(2021-04-15) Taylor Spreadsheet Rantifesto
Dorian Taylor: Spreadsheet Rantifesto. The spreadsheet as the go-to data structure is so lamentable. In general, I never want data as it comes in a spreadsheet. I almost always want it as a graph, or at least a tree. Graphs and trees—at least ordered trees like XML or JSON—can embed tabular data, such as that found in a spreadsheet, but the same cannot be said for the other way around.
I almost always want to model one-to-many relationships, which spreadsheets straight-up can't do. I always want to define the data semantics—what the columns and rows unambiguously mean. Spreadsheets can't do this either.
Delimited text files—usually but not necessarily by commas—have emerged over the decades as the de facto way to exchange record-oriented data. This situation could be much worse, but it isn't especially good.
Headers
Nulls
Dates and times
enums
Mixed datatypes
I suppose you could say the spiritual successor to CSV is JSON
Honourable(?) mention goes to YAML, which is yet another markup language liability borderline-Turing-complete data serialization format.
Anything that originates as an actual spreadsheet
Actual spreadsheets import all the problems of CSV and have plenty of their own.

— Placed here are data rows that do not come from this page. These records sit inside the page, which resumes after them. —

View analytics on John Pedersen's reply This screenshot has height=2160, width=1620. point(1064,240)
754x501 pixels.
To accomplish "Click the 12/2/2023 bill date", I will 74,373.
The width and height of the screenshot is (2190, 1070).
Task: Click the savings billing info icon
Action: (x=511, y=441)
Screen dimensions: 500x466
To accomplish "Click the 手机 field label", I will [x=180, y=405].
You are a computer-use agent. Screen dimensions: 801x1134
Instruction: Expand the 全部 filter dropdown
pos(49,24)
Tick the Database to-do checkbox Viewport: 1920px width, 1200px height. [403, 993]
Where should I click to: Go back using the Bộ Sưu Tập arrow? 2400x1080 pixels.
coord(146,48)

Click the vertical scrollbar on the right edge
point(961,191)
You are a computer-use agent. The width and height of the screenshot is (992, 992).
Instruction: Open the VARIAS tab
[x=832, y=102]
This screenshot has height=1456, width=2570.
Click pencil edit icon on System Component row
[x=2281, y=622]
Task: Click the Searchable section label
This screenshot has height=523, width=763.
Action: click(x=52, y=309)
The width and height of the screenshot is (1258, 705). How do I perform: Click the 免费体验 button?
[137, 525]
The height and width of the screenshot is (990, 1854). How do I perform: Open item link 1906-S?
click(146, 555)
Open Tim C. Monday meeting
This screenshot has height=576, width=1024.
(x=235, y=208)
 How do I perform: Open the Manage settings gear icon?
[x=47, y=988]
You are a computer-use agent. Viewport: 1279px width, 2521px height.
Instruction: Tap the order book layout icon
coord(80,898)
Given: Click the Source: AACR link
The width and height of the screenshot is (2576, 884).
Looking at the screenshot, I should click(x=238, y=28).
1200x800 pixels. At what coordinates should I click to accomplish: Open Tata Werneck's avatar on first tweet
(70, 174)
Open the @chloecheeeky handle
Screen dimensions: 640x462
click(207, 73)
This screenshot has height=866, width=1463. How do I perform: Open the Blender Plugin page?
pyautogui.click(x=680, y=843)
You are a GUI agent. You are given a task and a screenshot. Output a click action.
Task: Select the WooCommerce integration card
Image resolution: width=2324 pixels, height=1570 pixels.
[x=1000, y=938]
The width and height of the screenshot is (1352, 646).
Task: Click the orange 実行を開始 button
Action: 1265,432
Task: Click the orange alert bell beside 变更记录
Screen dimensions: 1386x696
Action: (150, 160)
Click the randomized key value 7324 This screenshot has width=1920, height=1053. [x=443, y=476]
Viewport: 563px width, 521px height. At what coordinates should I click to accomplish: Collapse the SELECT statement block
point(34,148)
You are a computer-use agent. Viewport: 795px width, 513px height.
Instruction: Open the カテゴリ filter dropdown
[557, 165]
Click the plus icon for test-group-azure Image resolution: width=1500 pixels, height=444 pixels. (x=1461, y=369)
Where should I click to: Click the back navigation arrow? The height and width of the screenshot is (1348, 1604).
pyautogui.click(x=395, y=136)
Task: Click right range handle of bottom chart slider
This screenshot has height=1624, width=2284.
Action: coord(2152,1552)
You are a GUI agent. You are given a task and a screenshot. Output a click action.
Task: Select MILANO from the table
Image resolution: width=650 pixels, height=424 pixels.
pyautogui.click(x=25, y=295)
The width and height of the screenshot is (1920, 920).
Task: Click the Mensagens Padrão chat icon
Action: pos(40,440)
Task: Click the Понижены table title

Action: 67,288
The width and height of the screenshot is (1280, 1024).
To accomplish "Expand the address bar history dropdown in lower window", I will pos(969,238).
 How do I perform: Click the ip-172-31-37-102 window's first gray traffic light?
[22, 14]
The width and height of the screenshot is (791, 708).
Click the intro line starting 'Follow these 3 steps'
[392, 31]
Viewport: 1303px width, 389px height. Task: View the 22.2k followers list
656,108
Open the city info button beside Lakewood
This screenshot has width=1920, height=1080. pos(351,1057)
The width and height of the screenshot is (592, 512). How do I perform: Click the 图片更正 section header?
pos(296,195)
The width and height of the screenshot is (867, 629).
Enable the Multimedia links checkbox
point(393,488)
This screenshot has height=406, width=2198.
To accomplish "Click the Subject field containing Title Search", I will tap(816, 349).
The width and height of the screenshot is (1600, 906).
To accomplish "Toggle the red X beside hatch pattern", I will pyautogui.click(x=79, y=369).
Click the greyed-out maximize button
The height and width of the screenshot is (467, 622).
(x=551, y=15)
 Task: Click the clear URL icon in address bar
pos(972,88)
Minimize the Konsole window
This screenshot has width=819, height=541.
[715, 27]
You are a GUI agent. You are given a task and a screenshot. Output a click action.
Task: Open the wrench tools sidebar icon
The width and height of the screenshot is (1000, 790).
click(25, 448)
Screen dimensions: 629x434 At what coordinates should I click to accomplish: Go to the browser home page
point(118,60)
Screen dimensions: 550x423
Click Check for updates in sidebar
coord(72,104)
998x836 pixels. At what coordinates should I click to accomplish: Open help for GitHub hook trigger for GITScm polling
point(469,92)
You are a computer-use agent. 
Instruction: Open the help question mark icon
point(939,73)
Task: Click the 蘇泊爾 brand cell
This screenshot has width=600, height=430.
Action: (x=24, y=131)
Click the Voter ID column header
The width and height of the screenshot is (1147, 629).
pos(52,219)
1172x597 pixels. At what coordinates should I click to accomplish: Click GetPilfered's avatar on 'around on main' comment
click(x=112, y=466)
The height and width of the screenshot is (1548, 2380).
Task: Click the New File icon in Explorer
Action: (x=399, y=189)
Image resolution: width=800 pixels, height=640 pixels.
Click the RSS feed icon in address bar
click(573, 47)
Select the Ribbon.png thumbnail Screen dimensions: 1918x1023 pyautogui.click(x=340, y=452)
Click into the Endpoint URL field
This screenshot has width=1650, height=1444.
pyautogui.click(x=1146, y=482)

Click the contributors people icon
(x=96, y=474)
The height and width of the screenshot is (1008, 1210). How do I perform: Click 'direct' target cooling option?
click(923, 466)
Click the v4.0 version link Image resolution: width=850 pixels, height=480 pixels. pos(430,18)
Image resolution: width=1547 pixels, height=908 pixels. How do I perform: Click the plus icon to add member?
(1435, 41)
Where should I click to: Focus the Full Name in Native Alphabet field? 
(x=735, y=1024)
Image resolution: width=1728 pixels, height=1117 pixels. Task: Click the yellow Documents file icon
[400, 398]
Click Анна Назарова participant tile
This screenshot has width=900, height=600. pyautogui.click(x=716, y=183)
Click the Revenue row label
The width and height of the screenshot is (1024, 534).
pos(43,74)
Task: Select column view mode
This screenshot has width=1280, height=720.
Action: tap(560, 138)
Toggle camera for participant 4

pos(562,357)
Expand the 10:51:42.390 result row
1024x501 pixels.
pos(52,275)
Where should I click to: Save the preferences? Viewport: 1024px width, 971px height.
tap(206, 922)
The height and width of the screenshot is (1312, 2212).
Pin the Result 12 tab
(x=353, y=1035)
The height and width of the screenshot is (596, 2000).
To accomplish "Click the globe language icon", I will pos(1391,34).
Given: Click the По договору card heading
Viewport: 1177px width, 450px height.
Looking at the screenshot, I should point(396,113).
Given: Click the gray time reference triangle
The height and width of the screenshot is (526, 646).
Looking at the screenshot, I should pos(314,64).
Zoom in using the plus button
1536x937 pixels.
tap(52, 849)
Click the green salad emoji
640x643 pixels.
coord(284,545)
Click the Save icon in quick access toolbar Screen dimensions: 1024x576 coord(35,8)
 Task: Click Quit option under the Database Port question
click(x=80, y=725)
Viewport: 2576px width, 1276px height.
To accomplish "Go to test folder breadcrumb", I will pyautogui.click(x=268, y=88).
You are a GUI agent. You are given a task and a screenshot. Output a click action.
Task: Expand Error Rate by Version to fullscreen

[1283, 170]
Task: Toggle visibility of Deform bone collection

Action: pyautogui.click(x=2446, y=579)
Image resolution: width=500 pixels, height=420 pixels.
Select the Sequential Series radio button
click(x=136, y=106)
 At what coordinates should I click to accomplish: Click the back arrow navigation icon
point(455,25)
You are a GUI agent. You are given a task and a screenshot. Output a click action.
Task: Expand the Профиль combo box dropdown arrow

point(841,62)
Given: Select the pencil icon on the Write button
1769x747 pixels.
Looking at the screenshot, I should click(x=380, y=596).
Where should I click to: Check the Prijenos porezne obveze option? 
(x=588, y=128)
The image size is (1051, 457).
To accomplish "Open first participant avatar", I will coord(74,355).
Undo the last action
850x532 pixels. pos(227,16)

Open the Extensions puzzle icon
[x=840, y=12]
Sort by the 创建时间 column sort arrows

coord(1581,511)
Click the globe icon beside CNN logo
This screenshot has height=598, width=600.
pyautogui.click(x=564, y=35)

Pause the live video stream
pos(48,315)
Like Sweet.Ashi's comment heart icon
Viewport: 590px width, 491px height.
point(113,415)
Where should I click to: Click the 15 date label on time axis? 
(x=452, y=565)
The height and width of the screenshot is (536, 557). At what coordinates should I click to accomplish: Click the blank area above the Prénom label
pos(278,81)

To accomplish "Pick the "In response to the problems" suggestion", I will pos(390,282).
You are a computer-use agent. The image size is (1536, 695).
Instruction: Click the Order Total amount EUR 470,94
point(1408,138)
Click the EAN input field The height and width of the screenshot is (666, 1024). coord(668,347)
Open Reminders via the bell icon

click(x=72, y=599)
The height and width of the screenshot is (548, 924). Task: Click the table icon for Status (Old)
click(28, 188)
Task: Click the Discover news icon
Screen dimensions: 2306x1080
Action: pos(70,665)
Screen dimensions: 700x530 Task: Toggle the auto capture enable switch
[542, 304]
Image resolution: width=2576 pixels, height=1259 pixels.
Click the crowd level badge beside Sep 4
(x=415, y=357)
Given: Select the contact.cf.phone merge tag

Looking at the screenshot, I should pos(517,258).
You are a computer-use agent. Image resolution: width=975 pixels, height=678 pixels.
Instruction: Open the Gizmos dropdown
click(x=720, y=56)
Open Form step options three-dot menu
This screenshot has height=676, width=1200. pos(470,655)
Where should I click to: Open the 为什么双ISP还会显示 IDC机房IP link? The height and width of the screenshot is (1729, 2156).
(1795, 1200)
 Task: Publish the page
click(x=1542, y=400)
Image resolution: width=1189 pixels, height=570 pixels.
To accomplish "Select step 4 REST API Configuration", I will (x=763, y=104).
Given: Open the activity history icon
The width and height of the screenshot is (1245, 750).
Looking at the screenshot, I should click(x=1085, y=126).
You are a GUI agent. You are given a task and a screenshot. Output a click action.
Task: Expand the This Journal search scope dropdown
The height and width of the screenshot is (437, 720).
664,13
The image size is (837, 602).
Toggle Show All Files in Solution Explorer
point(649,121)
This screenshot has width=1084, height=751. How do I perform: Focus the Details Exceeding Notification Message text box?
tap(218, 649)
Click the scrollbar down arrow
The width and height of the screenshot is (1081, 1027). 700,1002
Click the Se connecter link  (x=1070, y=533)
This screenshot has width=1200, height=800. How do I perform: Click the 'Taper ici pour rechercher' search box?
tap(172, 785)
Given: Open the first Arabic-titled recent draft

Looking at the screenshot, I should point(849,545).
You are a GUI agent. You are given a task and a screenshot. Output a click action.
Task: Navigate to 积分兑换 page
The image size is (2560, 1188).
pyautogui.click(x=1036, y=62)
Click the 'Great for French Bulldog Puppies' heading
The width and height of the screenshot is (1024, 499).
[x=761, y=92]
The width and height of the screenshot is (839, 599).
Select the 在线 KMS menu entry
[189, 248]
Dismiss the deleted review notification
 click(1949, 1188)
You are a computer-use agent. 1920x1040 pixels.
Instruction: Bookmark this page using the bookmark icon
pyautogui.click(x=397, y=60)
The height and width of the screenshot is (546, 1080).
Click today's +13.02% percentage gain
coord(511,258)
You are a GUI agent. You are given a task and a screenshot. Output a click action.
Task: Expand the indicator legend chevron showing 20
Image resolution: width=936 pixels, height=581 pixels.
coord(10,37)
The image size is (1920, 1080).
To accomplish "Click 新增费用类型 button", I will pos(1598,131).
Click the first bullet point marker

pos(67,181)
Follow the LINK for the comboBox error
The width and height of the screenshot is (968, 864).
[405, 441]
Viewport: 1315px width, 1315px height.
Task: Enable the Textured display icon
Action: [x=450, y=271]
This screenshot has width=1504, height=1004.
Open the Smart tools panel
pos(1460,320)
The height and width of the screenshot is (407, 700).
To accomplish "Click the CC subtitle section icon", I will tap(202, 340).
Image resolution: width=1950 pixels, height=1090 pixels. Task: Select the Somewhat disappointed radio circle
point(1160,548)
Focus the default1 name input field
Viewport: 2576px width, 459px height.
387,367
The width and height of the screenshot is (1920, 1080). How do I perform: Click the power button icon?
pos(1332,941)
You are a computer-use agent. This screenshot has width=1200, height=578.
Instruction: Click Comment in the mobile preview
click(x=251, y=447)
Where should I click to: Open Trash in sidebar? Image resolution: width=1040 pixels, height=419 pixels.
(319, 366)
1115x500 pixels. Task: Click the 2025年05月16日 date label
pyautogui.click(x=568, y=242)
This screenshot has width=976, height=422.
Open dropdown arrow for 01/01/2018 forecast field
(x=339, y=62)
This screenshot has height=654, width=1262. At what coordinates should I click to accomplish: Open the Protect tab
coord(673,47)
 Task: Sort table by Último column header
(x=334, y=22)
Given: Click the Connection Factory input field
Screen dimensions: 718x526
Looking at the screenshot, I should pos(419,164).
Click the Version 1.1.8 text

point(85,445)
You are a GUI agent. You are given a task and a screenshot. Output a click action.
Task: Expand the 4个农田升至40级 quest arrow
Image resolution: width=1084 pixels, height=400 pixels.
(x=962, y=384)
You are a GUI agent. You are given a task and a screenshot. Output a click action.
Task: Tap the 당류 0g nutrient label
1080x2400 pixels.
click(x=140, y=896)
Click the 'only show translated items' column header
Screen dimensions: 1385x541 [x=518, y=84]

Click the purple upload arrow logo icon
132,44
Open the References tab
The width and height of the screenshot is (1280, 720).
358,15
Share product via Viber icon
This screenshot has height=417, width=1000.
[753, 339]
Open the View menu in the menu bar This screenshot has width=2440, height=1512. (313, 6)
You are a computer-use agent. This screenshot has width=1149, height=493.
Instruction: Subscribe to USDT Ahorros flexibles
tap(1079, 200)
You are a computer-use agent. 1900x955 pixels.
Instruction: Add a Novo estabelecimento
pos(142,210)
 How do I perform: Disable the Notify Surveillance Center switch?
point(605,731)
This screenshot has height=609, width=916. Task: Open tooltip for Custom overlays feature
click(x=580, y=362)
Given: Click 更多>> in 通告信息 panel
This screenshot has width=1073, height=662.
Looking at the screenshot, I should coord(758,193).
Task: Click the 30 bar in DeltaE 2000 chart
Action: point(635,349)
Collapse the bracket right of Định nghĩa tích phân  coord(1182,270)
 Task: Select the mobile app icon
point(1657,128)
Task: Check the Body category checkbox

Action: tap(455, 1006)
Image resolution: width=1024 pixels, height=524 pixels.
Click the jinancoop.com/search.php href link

I worked on a project last year where I interfaced with a teammate primarily through a spreadsheet. Being a site map, it shook out as a pseudo-hierarchy of about 200 entities
I want to underscore that I believe there is great value in being able to type in data with your fingers and move it around ad-hoc like a spreadsheet affords. I also believe that very same ad-hockery is what has limited the spreadsheet's functionality since it was invented over four decades ago
The original design was never meant to grow past the confines of an individual PC
How do you preserve this beefed-up, ad-hoc flexibility while adding the guardrails necessary to make the data more valuable to the larger ecosystem? I see two main challenges: data semantics and user interface.
Getting a modest quantity of data, by hand, into a persistent structure, that doesn't demand any up-front work on schema definition, and provides a rudimentary computational vocabulary, is what I believe to be the core strength of the spreadsheet.